17. Il rapporto di lavoro dei dirigenti scolastici sarà disciplinato in sede di
contrattazione collettiva del comparto scuola, articolato in autonome aree.
18. Nell’emanazione del regolamento di cui all’articolo 13 la riforma degli uff ici periferici del Ministero della
pubblica istruzione è realizzata armonizzando e coordinando
i compiti e le funzioni amministrative attribuiti alle regioni ed agli enti locali
anche in materia di programmazione e riorganizzazione della rete scolastica.
19. Il Ministro della pubblica istruzione presenta ogni quattro anni al Parlamento,
a decorrere dall’inizio dell’attuazione dell’autonomia prevista nel presente articolo,
una relazione sui risultati conseguiti, anche al fine di apportare eventuali modifiche
normative che si rendano necessarie.
20. Le regioni a statuto speciale e le province autonome di Trento e di Bolzano
disciplinano con propria legge la materia di cui al presente articolo nel rispetto
e nei limiti dei propri statuti e delle relative norme di attuazione.
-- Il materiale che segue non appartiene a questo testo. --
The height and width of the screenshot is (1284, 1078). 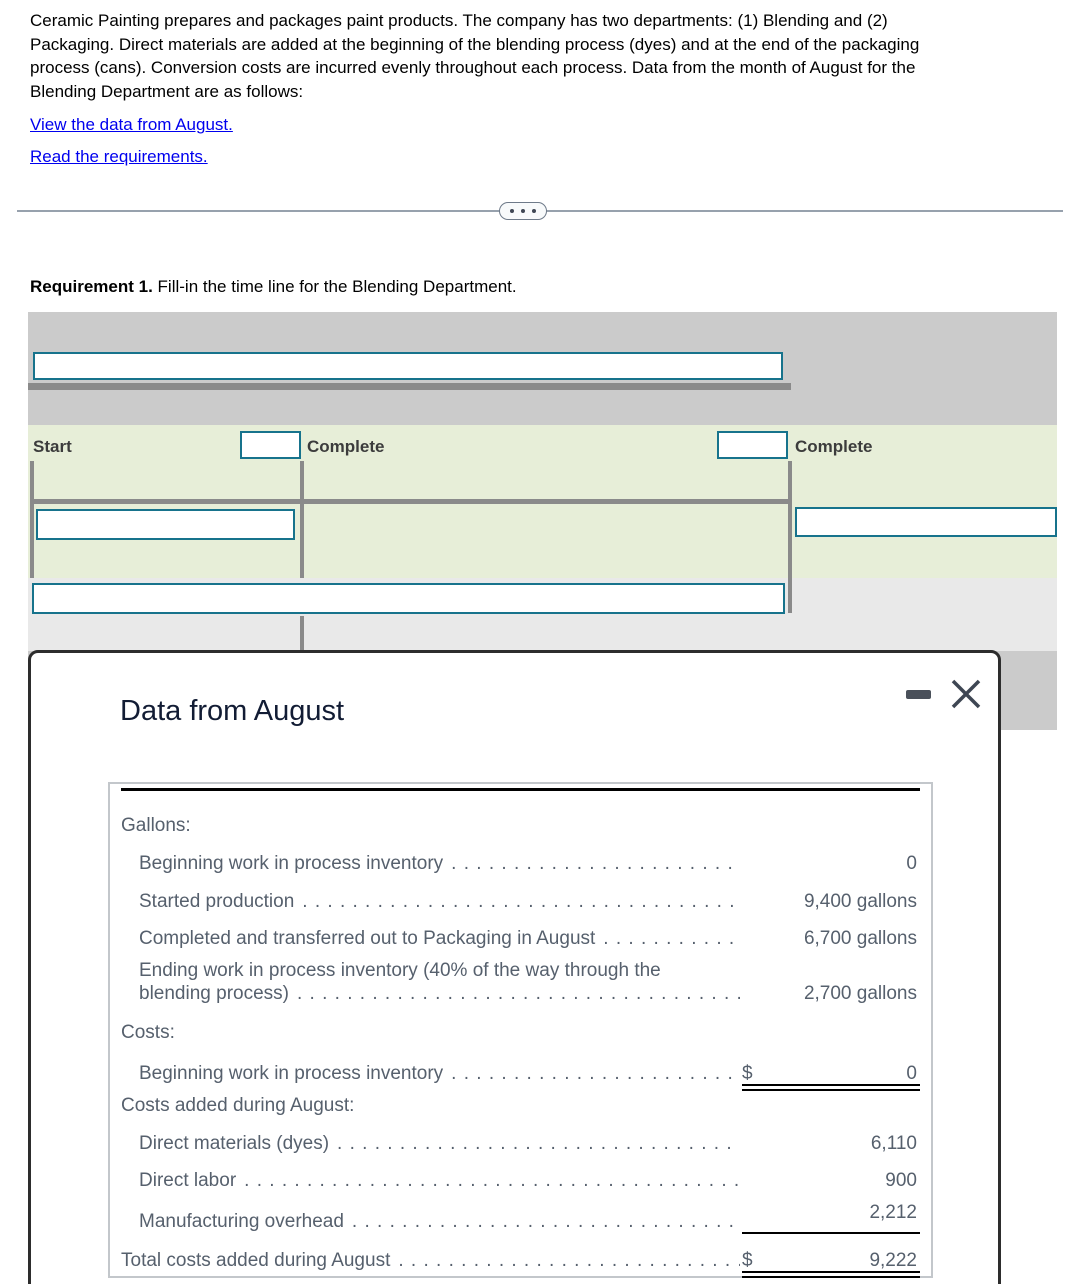 What do you see at coordinates (831, 1144) in the screenshot?
I see `row-value-cell: 6,110` at bounding box center [831, 1144].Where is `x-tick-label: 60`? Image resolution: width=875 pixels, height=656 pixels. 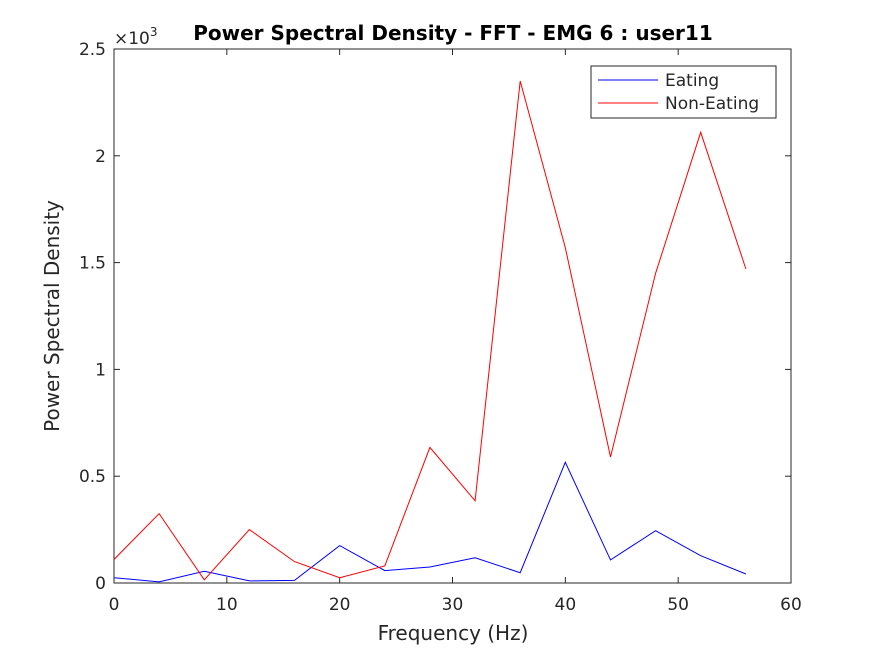 x-tick-label: 60 is located at coordinates (791, 605).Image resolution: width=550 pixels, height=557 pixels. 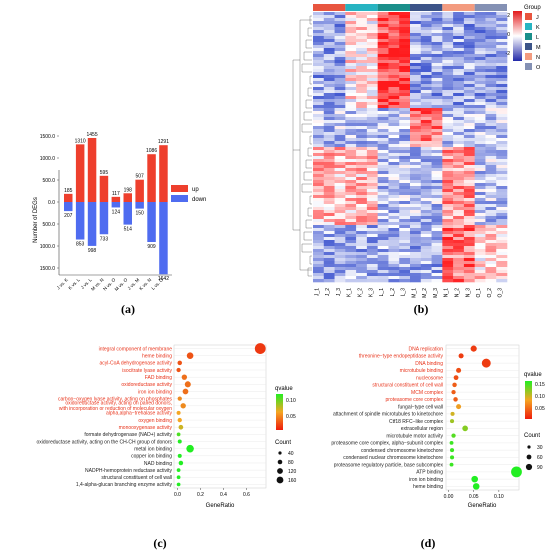 I want to click on heatmap-color-scale: 20-2, so click(x=514, y=36).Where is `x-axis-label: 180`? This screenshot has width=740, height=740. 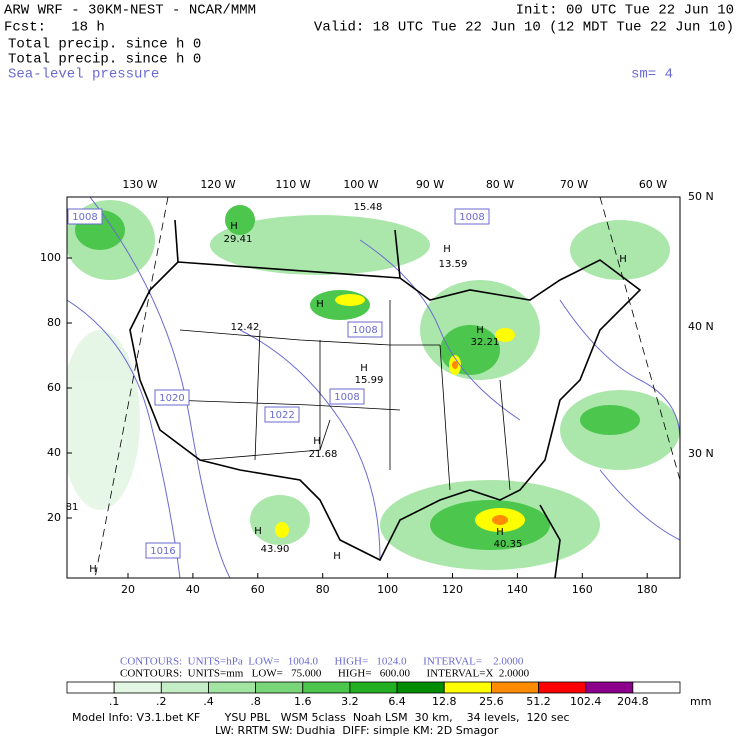 x-axis-label: 180 is located at coordinates (648, 590).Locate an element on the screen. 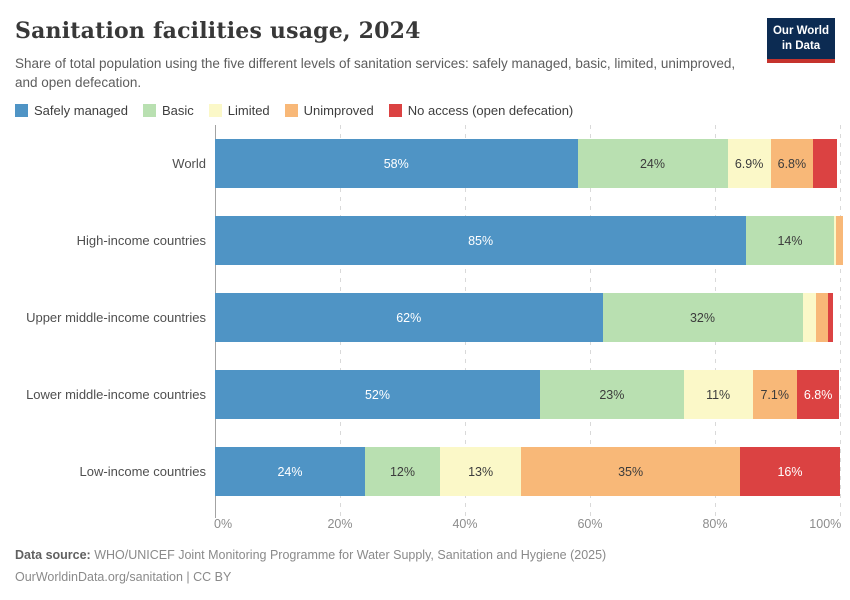 The width and height of the screenshot is (850, 600). bar-value-label: 13% is located at coordinates (481, 472).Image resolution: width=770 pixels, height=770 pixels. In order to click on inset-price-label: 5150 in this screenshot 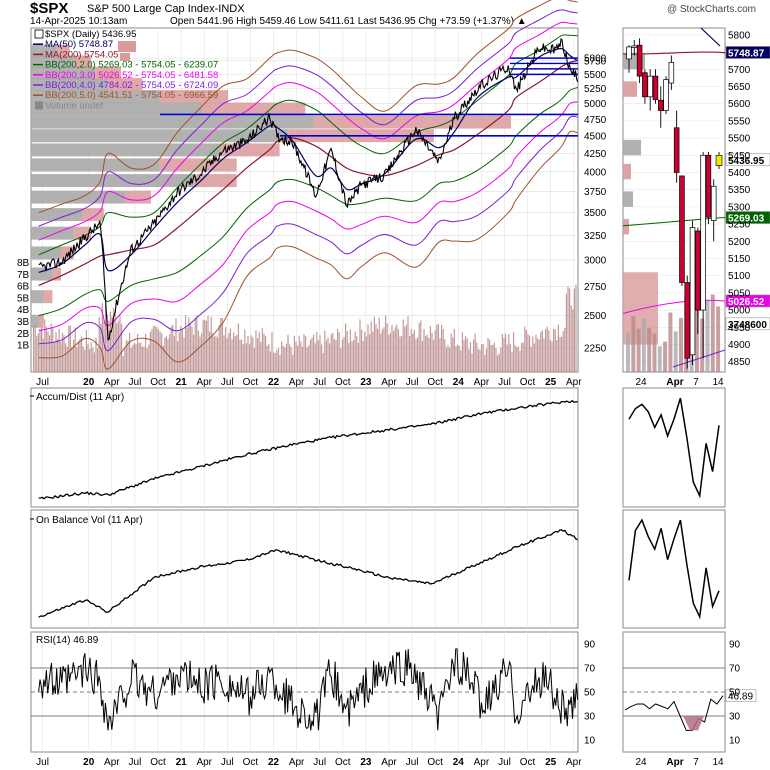, I will do `click(740, 260)`.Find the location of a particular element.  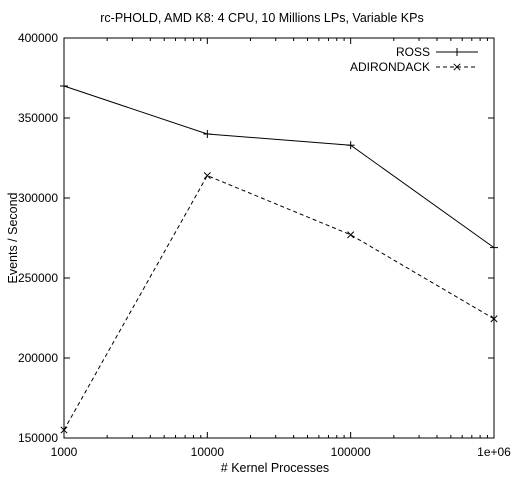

20bis. Con la stessa legge regionale di cui al comma 20 la regione
Valle d’Aosta stabilisce tipologia, modalità di svolgimento e di certificazione
di una quarta prova scritta di lingua francese, in aggiunta alle altre prove scritte
previste dalla legge 10 dicembre 1997, n. 425. Le modalità e i criteri di
valutazione delle prove d’esame sono definiti nell’ambito dell’apposito regolamento attuativo, d’intesa
con la regione Valle d’Aosta. È abrogato il comma 5 dell’articolo
3 della legge 10 dicembre 1997, n. 425 (6).
(1) Cfr. D.P.R. 8-3-1999,
n. 275 (App. sesta). (2)
Comma modificato ex art. 2, co. 3, D.L. 28-8-2000,
n. 240 conv., con modif., in
L. 27-10-2000, n. 306. (3) Comma
modificato ex art. 1, co. 4, lett. d), L. 24-11- 2000, n. 340. (4) Alinea
modificato ex art. 1, co. 21, L. 16-6-1998, n. 191 e, successivamente, ex art. 9, co. 7, L. 8-3-1999, n. 50. (5) Cfr. D.Lgs.
30-6-1999, n. 233 (App.
sesta). (6) Comma aggiunto ex art. 1, co. 22, L. 191/1998 cit.